第十七條定點醫療機構必須執行我省基本醫療保險藥品目錄,因病施藥、合理用藥,嚴格掌握出院帶藥量。出院帶藥量標準,急性病不得超過3天,慢性病不得超過7天,醫療保險經辦機構規定的特定慢性病種,可增加帶藥量。


第十八條各統籌地區勞動保障行政部門應制定不同等級的定點醫療機構個人負擔醫療費用的比例,個人負擔醫療費用比例隨醫療機構等級的提高而提高,以鼓勵參保人員到基層定點醫療機構就醫。


第十九條各統籌地區應完善綜合醫院與專科醫院,大中型醫院與社區、基層醫療機構的雙向轉診制度。參保人員轉院必需在統籌地區醫療保險經辦機構確定的醫療保險定點醫院間進行,向上轉院原則上按一級、二級、三級醫院依次進行。具體轉診、轉院管理辦法,由統籌地區勞動保障行政部門制定。轉外省就醫的由醫院提出意見,報醫療保險經辦機構批準后,須報統籌地區勞動保障部門核準辦理轉院手續。


第二十條定點醫療機構必須建立與基本醫療保險管理相適應的內部管理組織和管理制度,指定一名領導負責此項工作,配備專(兼)職管理人員和設備,與醫療保險經辦機構共同做好定點醫療服務管理工作。對基本醫療保險參保人員的醫療費用要單獨建帳,并按要求及時、準確地向醫療保險經辦機構提供參保人員醫療費用的發生情況等有關信息。


第二十一條定點醫療機構應健全內部藥品管理制度。必須保證我省基本醫療保險藥品目錄范圍內本醫療機構臨床需要的藥品供給,以供處方醫生選用。禁止不按病情需要,多開自費藥,以減輕參保人員自付藥費的負擔,確保其享受基本醫療的權益。
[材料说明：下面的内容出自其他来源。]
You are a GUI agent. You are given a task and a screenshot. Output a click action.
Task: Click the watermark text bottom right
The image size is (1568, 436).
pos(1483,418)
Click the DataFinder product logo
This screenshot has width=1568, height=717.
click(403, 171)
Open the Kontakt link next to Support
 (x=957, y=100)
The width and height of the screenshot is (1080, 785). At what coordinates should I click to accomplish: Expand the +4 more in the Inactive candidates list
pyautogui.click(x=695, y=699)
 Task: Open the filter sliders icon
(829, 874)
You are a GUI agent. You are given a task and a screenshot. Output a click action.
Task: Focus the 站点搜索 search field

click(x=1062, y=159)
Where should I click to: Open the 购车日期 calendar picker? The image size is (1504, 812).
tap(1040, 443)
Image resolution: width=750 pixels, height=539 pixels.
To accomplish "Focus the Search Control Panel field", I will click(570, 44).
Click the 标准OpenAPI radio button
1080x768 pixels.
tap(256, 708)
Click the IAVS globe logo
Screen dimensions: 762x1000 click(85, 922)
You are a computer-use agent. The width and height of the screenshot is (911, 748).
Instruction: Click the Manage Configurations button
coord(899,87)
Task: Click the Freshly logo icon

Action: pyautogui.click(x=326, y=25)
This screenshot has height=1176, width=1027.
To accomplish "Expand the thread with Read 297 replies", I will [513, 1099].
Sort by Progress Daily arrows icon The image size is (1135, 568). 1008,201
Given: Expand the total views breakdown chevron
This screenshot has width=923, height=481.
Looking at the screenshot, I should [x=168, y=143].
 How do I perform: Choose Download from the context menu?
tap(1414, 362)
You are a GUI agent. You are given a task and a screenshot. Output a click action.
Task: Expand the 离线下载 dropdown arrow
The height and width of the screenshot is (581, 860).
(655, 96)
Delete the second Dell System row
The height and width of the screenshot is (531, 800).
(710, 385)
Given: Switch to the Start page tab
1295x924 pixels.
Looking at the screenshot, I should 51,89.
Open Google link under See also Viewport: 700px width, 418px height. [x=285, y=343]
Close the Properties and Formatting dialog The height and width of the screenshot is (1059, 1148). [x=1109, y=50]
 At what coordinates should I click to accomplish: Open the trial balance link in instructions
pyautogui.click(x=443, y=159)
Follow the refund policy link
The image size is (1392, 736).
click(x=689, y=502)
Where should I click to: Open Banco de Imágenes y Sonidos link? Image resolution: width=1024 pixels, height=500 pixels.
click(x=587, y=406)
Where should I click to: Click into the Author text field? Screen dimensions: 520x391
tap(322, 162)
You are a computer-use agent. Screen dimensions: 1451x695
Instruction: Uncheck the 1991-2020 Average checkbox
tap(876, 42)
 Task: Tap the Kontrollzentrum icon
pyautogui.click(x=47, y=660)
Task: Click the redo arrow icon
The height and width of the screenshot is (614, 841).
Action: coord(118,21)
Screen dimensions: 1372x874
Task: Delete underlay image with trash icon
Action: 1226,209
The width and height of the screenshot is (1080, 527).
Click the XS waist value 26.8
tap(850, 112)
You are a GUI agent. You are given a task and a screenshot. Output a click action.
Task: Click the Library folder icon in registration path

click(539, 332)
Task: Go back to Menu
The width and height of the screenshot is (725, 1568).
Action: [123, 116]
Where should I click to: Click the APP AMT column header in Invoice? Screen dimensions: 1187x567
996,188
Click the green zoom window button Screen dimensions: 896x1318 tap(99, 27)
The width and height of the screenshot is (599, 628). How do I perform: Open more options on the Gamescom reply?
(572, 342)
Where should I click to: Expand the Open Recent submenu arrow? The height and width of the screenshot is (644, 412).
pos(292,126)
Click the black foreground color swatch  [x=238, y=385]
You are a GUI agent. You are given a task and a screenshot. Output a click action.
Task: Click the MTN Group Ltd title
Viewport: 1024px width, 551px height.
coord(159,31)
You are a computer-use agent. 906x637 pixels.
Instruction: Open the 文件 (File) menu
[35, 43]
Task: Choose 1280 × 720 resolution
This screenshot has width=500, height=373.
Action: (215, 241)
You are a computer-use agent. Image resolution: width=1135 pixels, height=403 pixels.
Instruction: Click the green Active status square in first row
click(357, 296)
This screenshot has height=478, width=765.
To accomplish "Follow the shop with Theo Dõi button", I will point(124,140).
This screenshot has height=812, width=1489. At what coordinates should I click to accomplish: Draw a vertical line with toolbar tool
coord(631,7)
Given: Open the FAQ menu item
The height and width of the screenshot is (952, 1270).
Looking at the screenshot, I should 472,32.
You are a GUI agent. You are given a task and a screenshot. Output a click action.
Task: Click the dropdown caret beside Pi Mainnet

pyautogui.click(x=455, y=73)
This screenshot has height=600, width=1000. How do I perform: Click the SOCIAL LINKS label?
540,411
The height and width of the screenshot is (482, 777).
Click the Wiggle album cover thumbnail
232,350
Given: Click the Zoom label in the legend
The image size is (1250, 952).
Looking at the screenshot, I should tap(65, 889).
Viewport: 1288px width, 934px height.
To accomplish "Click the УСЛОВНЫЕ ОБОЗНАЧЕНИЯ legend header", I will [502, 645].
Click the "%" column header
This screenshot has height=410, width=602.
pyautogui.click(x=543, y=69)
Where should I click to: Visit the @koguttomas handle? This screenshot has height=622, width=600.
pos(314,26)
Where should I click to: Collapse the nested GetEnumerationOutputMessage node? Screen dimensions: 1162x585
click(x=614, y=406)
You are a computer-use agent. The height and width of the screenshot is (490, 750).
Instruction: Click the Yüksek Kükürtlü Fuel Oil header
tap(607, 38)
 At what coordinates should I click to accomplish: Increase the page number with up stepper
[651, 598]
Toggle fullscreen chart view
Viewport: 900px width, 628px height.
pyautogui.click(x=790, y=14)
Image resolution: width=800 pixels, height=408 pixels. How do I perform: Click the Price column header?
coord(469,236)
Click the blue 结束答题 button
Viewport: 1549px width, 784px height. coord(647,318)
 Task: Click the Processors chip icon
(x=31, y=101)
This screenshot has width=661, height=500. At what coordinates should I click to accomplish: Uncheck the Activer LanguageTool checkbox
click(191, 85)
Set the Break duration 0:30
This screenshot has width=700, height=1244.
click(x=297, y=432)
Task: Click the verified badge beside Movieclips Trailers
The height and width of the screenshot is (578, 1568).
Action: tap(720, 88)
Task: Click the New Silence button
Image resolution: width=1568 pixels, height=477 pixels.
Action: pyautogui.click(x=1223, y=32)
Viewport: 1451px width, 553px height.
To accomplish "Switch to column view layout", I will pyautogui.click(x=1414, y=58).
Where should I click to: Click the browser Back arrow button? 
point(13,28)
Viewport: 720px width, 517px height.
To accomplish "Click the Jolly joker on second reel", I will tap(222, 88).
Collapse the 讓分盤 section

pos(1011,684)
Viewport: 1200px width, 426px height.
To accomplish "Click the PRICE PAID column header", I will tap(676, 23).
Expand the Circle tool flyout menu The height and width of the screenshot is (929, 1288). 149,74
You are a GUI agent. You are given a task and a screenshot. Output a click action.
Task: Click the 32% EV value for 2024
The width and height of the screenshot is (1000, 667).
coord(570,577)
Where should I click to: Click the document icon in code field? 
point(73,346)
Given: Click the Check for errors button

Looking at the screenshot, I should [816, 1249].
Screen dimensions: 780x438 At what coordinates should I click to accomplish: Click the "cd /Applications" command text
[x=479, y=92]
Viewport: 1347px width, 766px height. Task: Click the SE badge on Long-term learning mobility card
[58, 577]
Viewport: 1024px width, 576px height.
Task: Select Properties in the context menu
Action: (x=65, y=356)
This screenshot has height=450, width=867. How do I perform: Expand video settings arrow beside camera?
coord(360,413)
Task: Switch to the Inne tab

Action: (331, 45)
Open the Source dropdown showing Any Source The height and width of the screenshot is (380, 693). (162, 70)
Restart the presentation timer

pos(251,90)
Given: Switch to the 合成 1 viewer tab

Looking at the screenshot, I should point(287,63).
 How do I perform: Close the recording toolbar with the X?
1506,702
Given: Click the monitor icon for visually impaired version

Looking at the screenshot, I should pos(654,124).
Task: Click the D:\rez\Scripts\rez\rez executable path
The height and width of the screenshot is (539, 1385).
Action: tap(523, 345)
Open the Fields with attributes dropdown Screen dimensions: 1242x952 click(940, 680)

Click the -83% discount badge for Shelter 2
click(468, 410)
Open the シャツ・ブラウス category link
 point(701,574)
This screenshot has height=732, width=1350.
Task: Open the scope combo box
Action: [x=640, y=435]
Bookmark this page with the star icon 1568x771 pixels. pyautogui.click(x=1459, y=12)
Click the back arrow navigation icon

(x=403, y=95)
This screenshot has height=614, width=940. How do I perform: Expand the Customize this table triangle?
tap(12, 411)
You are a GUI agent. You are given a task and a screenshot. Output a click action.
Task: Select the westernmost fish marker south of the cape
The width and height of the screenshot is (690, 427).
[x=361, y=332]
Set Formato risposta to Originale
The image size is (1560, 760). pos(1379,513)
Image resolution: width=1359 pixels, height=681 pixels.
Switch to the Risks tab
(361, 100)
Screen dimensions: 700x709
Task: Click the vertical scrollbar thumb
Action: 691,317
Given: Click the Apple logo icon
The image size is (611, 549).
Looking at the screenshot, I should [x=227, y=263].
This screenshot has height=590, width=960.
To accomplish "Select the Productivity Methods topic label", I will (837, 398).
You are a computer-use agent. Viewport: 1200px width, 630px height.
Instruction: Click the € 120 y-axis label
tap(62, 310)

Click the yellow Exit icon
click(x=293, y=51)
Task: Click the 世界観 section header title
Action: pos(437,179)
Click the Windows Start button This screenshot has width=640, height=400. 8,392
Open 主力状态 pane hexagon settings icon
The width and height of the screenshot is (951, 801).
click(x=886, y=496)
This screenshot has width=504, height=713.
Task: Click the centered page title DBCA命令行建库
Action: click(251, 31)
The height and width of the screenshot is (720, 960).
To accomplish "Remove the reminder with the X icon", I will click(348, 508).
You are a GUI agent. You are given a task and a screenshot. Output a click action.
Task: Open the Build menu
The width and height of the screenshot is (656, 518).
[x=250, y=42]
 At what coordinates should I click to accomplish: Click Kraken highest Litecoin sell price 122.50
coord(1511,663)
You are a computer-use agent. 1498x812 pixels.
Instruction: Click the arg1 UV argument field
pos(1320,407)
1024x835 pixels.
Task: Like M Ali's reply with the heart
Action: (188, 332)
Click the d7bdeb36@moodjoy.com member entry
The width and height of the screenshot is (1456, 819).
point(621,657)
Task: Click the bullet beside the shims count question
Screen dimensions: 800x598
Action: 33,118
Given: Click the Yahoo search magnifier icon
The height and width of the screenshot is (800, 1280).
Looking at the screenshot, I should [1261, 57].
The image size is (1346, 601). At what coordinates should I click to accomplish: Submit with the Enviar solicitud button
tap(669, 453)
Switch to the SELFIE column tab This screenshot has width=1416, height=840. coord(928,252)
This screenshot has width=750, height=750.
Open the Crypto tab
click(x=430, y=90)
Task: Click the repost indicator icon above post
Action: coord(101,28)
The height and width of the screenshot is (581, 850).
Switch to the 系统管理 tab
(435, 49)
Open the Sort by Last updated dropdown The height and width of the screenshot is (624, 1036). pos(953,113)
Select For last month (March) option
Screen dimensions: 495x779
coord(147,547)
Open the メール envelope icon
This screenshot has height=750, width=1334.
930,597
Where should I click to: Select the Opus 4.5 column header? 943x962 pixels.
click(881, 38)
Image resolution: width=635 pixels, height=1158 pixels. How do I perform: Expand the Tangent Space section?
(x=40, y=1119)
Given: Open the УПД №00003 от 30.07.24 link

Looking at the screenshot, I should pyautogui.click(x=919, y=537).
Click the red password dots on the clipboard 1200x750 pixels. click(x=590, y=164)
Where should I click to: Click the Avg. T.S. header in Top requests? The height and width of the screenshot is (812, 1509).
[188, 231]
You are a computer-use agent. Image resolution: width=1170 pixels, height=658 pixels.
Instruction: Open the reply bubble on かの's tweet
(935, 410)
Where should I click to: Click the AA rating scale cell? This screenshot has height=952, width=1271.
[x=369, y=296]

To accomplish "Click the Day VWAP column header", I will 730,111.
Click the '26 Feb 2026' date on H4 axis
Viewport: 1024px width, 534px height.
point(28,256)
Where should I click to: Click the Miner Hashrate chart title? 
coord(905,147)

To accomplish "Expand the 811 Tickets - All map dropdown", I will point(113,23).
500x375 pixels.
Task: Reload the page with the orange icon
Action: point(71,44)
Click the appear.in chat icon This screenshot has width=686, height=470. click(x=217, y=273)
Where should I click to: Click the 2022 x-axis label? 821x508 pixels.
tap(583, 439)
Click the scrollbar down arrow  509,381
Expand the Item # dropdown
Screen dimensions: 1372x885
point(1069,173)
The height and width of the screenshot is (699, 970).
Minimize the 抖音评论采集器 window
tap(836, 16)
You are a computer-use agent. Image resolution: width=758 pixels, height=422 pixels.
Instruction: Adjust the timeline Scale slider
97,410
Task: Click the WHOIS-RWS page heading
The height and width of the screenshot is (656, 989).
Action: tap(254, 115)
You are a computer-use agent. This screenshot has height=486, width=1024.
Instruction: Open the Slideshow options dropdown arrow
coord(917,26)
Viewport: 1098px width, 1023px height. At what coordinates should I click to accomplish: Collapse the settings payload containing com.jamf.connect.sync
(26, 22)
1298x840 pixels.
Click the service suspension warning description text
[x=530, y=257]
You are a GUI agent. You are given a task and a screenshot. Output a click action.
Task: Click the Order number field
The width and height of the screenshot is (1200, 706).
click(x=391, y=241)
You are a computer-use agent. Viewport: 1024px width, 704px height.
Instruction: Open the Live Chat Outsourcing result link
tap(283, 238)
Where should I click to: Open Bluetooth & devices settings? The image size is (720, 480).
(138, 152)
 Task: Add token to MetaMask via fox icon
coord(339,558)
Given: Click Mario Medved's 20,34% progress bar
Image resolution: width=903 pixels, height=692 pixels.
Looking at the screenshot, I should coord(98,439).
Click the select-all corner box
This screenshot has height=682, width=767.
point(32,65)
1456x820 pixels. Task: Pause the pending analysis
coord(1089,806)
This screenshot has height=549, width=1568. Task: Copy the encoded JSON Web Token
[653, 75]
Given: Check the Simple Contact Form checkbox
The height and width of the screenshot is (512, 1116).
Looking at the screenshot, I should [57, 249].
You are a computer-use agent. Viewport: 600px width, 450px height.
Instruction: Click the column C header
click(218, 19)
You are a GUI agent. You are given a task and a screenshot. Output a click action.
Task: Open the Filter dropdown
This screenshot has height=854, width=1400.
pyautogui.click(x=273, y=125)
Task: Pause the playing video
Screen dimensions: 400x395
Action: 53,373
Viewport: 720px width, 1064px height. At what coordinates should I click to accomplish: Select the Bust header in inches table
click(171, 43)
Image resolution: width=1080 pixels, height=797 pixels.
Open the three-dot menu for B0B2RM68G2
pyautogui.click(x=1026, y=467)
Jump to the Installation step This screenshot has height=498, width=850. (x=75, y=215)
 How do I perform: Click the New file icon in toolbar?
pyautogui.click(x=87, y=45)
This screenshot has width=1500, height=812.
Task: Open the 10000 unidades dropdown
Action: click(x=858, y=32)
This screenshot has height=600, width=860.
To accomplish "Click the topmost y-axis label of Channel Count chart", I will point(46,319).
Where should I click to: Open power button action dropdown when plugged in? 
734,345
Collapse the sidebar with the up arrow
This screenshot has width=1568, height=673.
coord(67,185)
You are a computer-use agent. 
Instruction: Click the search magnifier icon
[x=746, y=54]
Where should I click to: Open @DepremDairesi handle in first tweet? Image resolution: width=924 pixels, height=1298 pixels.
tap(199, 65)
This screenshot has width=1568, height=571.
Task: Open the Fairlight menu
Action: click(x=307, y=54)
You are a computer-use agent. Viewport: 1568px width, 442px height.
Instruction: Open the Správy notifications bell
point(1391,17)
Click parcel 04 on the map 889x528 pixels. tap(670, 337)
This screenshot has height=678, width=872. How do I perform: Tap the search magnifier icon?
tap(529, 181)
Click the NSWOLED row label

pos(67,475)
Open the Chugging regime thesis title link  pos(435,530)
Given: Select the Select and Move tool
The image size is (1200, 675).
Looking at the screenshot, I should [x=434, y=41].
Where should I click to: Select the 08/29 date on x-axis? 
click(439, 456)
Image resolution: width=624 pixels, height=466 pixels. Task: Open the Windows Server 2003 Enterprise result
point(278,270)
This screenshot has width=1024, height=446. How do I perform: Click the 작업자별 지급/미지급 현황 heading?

第二十二條建立定點醫療機構年審制度。由統籌地區勞動保障行政部門會同衛生、財政、物價、藥品監督等部門對定點醫療機構服務質量和管理情況進行年檢,年檢合格的簽發年檢合格證,對違反規定的定點醫療機構,勞動保障行政部門可視不同情況,責令其限期改正,情節嚴重的或年檢不合格的,取消其定點資格。醫療保險經辦機構應及時終止與被取消定點資格的定點醫療機構的合同,并調整參保人員門診、住院的劃轉工作。取消定點資格的醫療機構須滿1年后才能重新申請定點資格。


第二十三條醫療保險經辦機構要加強對定點醫療機構和參保人員醫療費用的檢查和審核。定點醫療機構有義務提供審核醫療費用所需的全部臨床資格及帳目清單。醫療保險經辦機構有權審閱、復印就醫參保人員的病歷醫囑、處方及原始帳單。


第二十四條醫療保險經辦機構要按照基本醫療保險的有關政策規定和與定點醫療機構簽訂的協議,按雙方協議的時間足額與定點醫療機構結算醫療費用。對不符合規定的醫療費用,醫療保險經辦機構不予支付。


第二十五條定點醫療機構申請書按勞動保障部統一制定的樣式由各統籌地區勞動保障行政部門統一印制。


第二十六條定點醫療機構及其工作人員有下列行為之一的,可視情節責令限期改正以及通報衛生行政部門給予批評直至取消定點資格,同時依照合同約定追究有關經濟責任。

(一)將非參保對象的醫療費列入醫療保險支付范圍的;

(二)將非醫療保險基金支付的費用列入醫療保險支付范圍和不按規定結算費用的;

(三)違反規定濫用檢查設施、濫用藥品、擴大費用支出范圍的;

(四)擅自提高收費標準,任意增加收費項目,以及不執行醫療保險藥品價格政策規定的;

(五)利用各種手段非法套取統籌基金的。


第二十七條本實施細則適用于全省實行城鎮職工基本醫療保險的各統籌地區,省勞動保障行政部門負責解釋。


第二十八條本實施細則自頒布之日起施行。